No one on Earth can sleep anymore. At first, it just seems like an ordinary bout of insomnia—a momentary blip in the accepted routine. But as the days turn into weeks, the bouts of sleeplessness, a disorder akin to fatal insomnia, linger and spread. Like Max Brooks’ World War Z, Sleep Over is an oral history of a dire event, following various personal accounts, from imageboard denizens involved in riots at the CDC, to the employee of an energy drink company who becomes targeted by internet vigilantism in the early days of the pandemic, to a journalist trying to warn people of a possible symptom of the plague, to others trying to last one more day in a world crumbling to bits.

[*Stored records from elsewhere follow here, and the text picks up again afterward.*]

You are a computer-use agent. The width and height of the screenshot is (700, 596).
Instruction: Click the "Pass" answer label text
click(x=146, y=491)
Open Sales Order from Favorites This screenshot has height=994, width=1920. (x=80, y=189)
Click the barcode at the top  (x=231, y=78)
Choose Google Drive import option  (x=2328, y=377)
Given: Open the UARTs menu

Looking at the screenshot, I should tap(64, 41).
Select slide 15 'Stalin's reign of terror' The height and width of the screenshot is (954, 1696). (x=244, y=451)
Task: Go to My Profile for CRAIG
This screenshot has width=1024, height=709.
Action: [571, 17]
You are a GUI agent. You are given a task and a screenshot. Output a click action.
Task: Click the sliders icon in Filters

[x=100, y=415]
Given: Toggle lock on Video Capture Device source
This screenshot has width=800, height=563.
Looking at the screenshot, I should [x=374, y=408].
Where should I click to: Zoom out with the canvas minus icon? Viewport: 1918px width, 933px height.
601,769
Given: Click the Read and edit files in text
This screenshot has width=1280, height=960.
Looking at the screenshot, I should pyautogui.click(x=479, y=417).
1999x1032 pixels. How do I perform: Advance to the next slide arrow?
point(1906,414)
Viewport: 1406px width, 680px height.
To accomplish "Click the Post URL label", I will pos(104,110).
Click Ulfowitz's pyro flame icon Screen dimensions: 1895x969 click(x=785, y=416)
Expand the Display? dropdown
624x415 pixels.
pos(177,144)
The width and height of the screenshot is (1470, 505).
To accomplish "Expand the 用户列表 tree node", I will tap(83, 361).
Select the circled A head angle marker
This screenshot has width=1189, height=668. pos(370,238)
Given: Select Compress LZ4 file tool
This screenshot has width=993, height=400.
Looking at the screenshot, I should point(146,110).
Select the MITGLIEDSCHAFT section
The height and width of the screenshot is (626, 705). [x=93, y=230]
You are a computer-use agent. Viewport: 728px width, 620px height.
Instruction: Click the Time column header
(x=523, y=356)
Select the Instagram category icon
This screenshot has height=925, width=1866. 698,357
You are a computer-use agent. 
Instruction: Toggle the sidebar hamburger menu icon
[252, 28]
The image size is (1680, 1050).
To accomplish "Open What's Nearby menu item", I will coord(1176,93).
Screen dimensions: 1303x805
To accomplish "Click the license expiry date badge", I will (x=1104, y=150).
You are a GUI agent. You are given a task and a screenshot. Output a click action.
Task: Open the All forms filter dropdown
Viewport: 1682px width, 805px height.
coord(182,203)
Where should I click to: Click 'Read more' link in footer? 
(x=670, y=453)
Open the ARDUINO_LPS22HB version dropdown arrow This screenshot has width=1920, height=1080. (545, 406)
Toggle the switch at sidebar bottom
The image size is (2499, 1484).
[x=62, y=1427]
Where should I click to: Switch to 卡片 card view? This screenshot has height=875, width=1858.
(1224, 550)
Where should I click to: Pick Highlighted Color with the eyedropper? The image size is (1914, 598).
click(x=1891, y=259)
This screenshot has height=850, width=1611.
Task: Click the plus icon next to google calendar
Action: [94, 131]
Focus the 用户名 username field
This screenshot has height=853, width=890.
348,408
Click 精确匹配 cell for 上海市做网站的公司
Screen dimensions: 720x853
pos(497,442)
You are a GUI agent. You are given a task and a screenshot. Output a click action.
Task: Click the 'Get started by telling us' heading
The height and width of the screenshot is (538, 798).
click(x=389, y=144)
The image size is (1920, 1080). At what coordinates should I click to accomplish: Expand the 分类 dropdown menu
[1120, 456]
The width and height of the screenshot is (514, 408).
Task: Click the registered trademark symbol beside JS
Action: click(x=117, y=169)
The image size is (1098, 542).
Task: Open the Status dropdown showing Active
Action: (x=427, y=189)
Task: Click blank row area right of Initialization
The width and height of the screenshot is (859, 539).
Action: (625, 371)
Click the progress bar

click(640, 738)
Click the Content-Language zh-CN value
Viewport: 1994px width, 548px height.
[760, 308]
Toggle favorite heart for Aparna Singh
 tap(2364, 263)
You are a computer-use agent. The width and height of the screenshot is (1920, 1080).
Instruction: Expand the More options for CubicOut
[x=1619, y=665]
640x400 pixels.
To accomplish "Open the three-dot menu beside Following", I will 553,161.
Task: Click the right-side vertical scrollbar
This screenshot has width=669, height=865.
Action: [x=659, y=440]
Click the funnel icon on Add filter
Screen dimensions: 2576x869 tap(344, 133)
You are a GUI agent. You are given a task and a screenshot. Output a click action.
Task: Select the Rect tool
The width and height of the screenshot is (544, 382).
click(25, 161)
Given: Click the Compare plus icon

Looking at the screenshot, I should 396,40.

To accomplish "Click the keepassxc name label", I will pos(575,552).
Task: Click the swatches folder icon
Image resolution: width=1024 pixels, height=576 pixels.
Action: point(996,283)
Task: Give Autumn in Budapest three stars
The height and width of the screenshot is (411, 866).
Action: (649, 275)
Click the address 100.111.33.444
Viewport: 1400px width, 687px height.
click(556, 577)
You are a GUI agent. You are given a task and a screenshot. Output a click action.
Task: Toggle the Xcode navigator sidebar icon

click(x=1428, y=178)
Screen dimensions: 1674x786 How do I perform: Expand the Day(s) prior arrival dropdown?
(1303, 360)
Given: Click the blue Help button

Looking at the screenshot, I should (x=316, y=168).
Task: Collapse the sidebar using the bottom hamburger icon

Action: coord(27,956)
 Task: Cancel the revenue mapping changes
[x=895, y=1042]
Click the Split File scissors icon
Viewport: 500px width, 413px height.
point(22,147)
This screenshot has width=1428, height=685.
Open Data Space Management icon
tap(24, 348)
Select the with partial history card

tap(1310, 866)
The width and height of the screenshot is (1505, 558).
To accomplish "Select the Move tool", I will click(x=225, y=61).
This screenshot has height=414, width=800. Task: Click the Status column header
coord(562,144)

The point of Sleep Over isn’t really the plague of sleeplessness. The insomnia is introduced quickly, and no one has any clue what triggered it. It’s not something people can fight or face down, and there’s no obvious vector to analyze or outbreak to contain. The insomnia just sort of…is. There’s no real way to strike back. Once these circumstances are established, Bells gets into the nitty-gritty of examining the collapse of society. In its scrapbooked accounts, we see the ways systems, institutions, and people around the world react to the realization they’re stuck in an impossible situation, and witness their inadequate attempts to get out of it. Some of the effects are almost mundane—the transit system is halted when no one can drive without causing severe accidents. Others are more dire: patients start robbing doctors, and hospitals are soon filled to bursting.
There is, however, an oddly lingering optimism, a recurring theme of people supporting others and being themselves supported. Those who survive the best through the sleeplessness are the ones who find a group of people they canrely on—one group of close-knit friends works in shifts to keep one another alive as part of a sort of dare; another man decides to caretake the comatose “starers” he encounters, forming a close bond with a neighbor in the process; one man even finds companionship in his horse, who helps him survive both isolation and the plague. The quiet connections help soften what could be an unrelentingly bleak book, not only capturing moments of deep intimacy and connection within the maelstrom, but making them matter.
Sleep Over is a dark work of horror, pitting humans against a seemingly insurmountable phenomena. In its sometimes nightmarish scenes of a world falling into ruin, it manages to be as thought-provoking as it is disturbing, as each new event adds to the chaos. But Bells also finds relief, as people come together, even at the worst of times. It’s a story of a world beaten, but not broken; an impressive debut that will, dare I say it, keep you up nights.